MERCADO FINANCEIRO
Bovespa
A Bovespa tentou, mais uma vez, se firmar nos 66 mil pontos, mas acabou sucumbindo à realização de lucros apesar dos ânimos mais calmos no exterior com os avanços nas negociações sobre a dívida grega. O Ibovespa fechou o pregão em queda de 0,46%, aos 65.530,49 pontos, na contramão de Nova York. Com esse declínio, dos 28 pregões este ano, a Bolsa caiu em sete deles.
Grécia
O tom dos negócios foi ditado outra vez pela Grécia, que anunciou ter fechado o tão esperado acordo político para o recebimento do segundo pacote de ajuda financeira ao país. A notícia conduziu à Bolsa à máxima do dia, aos 66.324 pontos, alta de 0,75%. No entanto, o discurso pessimista do presidente do Banco Central Europeu (BCE), Mario Draghi, fez o Ibovespa mudar de lado e se manter no vermelho até o fechamento da sessão
Investidores
Os investidores aproveitaram para embolsar parte dos ganhos acumulados no ano. Para o operador de mesa institucional da Renascença Corretora Luiz Roberto Monteiro, o investidor estrangeiro também está aproveitando o momento para garantir uma fatia dos ganhos. ''Já era para a Bolsa ter realizado há muito tempo, mas todas as vezes que tentou vinham dados bons dos EUA (por exemplo) e a Bolsa voltava para o positivo'', disse. Além disso, ontem, a ausência de notícias corporativas relevantes também contribuiu para essa correção de preços.
Giro financeiro
Na mínima, o índice atingiu 65.189 pontos (-0,98%).
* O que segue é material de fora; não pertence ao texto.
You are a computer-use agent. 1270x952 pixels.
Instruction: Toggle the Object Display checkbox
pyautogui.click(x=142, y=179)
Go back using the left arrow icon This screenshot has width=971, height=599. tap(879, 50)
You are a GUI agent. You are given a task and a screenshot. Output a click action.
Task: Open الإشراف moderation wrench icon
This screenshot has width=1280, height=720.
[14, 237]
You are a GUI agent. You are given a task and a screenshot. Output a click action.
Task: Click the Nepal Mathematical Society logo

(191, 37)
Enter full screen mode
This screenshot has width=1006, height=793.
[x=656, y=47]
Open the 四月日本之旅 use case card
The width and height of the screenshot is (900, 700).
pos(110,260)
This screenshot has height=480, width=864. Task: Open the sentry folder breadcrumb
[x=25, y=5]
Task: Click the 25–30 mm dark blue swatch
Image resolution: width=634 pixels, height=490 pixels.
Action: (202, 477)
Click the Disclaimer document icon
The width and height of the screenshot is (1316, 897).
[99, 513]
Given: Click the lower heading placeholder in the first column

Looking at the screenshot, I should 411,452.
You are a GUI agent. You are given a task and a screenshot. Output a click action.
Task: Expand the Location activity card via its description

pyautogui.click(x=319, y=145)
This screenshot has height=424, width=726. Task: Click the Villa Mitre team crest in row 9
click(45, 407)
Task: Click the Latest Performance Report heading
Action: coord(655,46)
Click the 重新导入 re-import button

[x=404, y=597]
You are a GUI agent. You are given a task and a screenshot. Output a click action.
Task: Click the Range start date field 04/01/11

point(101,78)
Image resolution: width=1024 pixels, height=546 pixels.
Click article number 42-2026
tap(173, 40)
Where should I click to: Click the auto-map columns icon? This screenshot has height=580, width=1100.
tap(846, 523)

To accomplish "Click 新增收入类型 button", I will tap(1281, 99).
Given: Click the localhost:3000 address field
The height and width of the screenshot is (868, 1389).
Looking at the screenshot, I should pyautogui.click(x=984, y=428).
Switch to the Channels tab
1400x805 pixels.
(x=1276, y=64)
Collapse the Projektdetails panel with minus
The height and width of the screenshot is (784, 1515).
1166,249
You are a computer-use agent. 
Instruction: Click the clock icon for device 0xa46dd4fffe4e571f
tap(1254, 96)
Com a queda de ontem, a valorização acumulada no ano passou para 15,46%. O giro financeiro atingiu R$ 7,212 bilhões. Os dados são preliminares. O fluxo financeiro foi menor do que a média diária de fevereiro, de R$ 7,839 bilhões.
Petrobras
Petrobras, que divulga resultado do quarto trimestre após o fechamento do pregão, fechou em direção distinta, após passar a maior parte do dia em queda. Os papeis ON da petroleira caíram 0,22%, enquanto os PN subiram 0,28%. Já Vale fechou em queda. A ação PNA recuou 0,62% e a ON, -0,92%.
EUA
Nos EUA, a surpresa positiva com dados de emprego, contribuiu para o desempenho positivo das bolsas. Às 18h17, o Dow Jones subia 0,13%, o Nasdaq ganhava, 0,19% e o S&P500, +0,17%.
Câmbio
No fechamento, o dólar à vista cedeu 0,12%, a R$ 1,7180 no balcão, após oscilar entre a máxima de R$ 1,7280 (+0,47%) e a mínima de R$ 1,7170 (-0,17%) no começo da tarde. Com a queda acumulada em três dias, de 0,52%, a moeda no balcão ampliou a perda no mês para 1,55% e, no ano, para 8,08%. Na BM&F, o dólar pronto encerrou com leve alta de 0,10%, a R$ 1,7199. O giro financeiro total à vista registrado às 16h38 na clearing de câmbio da BM&F somava US$ 2,381 bilhões (US$ 2,050 bilhões em D+2).
Futuro
Já o dólar para março 2012, no mercado futuro, recuava 0,20%, a R$ 1,7270, com volume financeiro de US$ 14,927 bilhões. O total registrado com os cinco vencimentos de dólar negociados até esse horário somava US$ 15,282 bilhões.
Juros
Ao término da negociação normal na BM&F, o DI janeiro de 2013 (324.040 contratos) cedia para 9,33%, de 9,39% no ajuste, enquanto o DI janeiro de 2014 (352.635 contratos) recuava para 9,74%, de 9,85% quarta-feira. Entre os vencimentos longos, o DI janeiro de 2017, com movimento de 53.535 contratos, estava em 10,91%, de 10,94% na véspera, e o DI janeiro de 2021 (6.255 contratos) marcava 11,41%, de 11,43% no ajuste.
Ásia
Os mercados asiáticos voltaram a registrar resultados distintos nesta quinta-feira. A inflação maior do que o esperado na China e a incapacidade da Grécia em chegar a um acordo sobre sua dívida influenciaram as bolsas da região, além dos fatores internos de cada país.
Hong Kong
Este foi o caso na Bolsa de Hong Kong, que fechou praticamente estável. O peso negativo da inflação chinesa acabou anulado pelo contínuo otimismo de que Pequim irá dar apoio ao setor imobiliário. O Hang Seng caiu apenas 8,45 pontos, ou 0,04%, e encerrou aos 21.010,01 pontos. China Mobile recuou 1,1%, mas China Overseas Land subiu 1,7% e China Resources Land saltou 5,7%.